> **Problem**: With the string "options" as the filter, copy each matching line from the records.
Start of Block
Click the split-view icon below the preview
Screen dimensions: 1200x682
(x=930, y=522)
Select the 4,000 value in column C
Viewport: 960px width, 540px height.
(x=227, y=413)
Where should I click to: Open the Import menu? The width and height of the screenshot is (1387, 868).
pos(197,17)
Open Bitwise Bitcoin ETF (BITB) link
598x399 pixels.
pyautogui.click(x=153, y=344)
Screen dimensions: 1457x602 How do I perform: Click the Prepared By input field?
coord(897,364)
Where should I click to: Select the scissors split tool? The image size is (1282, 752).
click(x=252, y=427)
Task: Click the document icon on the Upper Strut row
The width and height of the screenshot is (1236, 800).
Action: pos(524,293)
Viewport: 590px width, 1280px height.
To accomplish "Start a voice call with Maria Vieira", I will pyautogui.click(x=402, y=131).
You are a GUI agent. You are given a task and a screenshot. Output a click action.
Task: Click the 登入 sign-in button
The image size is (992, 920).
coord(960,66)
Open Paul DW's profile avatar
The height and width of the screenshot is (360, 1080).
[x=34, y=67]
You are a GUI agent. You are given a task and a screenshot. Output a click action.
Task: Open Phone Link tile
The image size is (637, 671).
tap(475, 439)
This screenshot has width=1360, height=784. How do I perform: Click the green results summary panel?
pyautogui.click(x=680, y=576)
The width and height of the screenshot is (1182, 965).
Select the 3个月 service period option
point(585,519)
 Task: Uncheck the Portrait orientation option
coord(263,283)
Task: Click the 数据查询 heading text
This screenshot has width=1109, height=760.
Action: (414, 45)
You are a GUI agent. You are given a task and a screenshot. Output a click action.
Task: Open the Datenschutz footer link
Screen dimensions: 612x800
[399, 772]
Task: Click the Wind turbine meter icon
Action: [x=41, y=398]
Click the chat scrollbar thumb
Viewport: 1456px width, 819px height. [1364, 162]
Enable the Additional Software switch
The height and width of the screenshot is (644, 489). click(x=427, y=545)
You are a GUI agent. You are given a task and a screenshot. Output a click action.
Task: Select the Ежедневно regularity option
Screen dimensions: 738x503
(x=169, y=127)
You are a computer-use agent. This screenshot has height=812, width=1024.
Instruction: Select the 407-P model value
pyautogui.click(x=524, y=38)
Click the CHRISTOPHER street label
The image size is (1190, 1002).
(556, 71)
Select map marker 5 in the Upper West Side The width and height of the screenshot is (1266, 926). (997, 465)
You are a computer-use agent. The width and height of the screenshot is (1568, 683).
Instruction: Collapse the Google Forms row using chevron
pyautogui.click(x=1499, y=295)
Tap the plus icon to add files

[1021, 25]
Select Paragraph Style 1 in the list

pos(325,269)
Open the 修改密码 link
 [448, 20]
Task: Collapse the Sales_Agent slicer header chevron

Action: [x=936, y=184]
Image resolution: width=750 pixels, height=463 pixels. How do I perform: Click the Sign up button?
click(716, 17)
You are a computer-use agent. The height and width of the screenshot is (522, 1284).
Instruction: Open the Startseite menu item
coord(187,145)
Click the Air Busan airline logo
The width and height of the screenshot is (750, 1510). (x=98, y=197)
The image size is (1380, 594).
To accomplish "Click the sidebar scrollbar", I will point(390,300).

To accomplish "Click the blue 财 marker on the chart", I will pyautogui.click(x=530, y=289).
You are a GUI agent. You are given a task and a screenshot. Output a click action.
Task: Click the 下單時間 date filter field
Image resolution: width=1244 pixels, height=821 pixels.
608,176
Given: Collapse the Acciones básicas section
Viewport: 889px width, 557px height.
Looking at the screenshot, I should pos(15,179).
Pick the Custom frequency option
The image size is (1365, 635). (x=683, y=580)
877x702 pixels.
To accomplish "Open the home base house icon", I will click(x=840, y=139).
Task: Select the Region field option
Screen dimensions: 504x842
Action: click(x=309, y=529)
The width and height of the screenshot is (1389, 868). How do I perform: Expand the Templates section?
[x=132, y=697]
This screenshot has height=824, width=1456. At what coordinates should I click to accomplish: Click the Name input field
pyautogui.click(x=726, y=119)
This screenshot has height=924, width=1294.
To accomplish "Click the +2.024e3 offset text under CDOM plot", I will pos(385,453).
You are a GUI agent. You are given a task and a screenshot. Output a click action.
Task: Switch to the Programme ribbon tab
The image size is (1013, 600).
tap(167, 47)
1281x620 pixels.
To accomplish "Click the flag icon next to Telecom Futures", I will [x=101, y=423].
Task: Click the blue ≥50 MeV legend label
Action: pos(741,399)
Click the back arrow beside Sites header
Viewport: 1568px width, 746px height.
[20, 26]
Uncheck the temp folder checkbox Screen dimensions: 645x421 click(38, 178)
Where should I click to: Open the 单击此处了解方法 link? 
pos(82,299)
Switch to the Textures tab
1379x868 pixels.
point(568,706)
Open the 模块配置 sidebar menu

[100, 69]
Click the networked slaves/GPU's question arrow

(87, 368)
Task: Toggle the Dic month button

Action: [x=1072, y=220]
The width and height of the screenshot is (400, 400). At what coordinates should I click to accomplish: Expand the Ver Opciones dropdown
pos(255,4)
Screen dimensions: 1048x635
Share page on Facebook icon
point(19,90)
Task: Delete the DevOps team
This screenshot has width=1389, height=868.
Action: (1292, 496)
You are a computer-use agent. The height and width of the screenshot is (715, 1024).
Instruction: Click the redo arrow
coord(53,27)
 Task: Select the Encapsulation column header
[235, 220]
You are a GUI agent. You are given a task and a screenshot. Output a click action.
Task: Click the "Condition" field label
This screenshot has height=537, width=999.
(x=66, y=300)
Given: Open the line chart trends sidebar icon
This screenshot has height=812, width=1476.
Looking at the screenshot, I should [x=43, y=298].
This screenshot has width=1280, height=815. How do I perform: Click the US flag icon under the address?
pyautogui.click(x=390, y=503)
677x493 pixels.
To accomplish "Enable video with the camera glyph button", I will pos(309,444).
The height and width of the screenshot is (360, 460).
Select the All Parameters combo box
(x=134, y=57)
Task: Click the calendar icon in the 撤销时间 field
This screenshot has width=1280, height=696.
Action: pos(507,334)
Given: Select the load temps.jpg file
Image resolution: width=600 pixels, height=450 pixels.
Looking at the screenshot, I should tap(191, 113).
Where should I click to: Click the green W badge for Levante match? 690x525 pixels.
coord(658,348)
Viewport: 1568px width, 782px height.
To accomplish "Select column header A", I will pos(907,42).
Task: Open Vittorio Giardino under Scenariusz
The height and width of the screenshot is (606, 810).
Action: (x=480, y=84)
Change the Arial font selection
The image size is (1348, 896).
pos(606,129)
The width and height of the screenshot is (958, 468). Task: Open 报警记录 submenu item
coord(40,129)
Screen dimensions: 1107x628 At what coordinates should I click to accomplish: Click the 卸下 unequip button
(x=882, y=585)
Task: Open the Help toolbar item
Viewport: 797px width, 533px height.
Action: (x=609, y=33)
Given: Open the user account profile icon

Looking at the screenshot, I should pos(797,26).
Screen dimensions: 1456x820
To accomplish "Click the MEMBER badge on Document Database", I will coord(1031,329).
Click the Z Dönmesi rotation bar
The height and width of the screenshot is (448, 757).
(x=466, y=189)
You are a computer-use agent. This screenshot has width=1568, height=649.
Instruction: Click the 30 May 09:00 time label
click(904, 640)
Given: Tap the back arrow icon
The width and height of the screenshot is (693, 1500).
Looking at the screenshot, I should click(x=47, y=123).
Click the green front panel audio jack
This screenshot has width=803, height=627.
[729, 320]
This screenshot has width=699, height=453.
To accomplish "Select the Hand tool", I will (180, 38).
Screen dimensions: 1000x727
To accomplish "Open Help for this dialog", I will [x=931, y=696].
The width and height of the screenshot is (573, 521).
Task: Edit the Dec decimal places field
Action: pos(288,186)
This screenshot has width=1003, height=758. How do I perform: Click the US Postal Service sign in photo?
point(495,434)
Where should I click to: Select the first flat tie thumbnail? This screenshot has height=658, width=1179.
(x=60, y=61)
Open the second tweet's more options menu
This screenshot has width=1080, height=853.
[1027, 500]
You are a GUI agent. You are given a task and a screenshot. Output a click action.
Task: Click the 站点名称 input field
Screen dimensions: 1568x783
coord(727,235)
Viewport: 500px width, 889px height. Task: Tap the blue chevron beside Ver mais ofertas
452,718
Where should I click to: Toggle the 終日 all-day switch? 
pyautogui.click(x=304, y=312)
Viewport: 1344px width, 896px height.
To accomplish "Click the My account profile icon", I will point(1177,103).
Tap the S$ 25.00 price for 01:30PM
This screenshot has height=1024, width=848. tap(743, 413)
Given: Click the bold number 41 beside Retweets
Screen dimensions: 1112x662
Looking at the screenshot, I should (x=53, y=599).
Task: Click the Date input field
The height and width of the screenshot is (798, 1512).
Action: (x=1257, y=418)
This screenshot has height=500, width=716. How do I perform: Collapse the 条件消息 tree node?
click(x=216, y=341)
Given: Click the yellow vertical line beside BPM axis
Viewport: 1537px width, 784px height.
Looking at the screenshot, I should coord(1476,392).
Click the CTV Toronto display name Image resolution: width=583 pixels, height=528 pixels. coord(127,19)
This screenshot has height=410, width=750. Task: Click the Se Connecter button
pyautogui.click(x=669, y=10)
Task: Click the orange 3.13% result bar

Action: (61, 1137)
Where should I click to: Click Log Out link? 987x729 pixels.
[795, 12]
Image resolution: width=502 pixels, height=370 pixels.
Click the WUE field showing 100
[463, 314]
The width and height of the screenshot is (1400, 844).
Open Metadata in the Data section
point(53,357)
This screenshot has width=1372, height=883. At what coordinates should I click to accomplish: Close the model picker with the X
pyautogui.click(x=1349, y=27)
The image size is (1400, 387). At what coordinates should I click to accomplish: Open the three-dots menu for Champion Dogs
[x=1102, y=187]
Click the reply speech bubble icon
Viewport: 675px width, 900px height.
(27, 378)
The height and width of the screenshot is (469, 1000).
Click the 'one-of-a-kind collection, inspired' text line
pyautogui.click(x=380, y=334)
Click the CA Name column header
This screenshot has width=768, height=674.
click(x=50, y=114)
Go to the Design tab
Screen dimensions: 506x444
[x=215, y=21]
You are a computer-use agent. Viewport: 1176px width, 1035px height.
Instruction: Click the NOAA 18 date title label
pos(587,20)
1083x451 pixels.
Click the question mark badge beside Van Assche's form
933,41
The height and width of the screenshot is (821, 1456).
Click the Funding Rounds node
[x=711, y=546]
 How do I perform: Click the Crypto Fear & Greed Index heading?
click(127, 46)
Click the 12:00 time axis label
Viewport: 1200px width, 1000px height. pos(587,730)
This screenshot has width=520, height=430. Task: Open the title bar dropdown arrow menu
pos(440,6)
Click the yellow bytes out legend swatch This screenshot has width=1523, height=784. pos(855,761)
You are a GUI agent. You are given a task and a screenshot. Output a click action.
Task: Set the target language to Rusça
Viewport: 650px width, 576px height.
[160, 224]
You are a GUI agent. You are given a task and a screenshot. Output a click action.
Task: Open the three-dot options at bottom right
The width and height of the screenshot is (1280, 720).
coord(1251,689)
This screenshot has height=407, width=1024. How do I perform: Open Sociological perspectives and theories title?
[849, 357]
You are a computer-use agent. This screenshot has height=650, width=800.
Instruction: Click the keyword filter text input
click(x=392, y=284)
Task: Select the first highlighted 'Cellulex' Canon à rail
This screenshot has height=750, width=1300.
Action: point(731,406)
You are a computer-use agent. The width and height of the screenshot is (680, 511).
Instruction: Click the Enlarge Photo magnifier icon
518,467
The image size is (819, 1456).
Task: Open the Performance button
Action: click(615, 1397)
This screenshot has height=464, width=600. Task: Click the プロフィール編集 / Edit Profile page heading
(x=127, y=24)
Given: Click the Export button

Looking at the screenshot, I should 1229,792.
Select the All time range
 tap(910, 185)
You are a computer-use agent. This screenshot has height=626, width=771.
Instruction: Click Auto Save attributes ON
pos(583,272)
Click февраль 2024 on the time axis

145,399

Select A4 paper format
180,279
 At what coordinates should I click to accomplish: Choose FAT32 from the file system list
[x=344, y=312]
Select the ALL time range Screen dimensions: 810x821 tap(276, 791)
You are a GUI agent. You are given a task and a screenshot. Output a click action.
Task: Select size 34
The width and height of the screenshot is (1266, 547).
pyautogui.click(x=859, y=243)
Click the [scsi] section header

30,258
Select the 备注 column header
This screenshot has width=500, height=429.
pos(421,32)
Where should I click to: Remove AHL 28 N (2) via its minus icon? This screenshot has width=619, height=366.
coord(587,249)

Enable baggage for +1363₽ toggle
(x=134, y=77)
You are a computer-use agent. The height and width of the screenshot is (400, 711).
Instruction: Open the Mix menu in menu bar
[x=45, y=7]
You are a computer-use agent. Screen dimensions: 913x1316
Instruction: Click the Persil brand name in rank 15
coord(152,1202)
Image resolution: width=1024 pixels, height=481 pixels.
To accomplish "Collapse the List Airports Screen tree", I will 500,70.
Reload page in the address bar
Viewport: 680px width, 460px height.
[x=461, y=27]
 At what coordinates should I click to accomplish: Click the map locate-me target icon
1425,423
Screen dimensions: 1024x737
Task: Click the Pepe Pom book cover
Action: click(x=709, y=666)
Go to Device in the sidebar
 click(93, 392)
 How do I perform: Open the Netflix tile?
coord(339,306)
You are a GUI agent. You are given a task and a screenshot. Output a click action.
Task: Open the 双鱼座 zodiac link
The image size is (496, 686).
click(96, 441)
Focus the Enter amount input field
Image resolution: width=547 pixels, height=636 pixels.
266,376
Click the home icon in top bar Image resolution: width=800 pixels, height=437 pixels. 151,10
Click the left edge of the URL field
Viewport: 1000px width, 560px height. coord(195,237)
End of Block
> **The completed task**:
Open the second tweet's more options menu
Task: Open the three-dot options at bottom right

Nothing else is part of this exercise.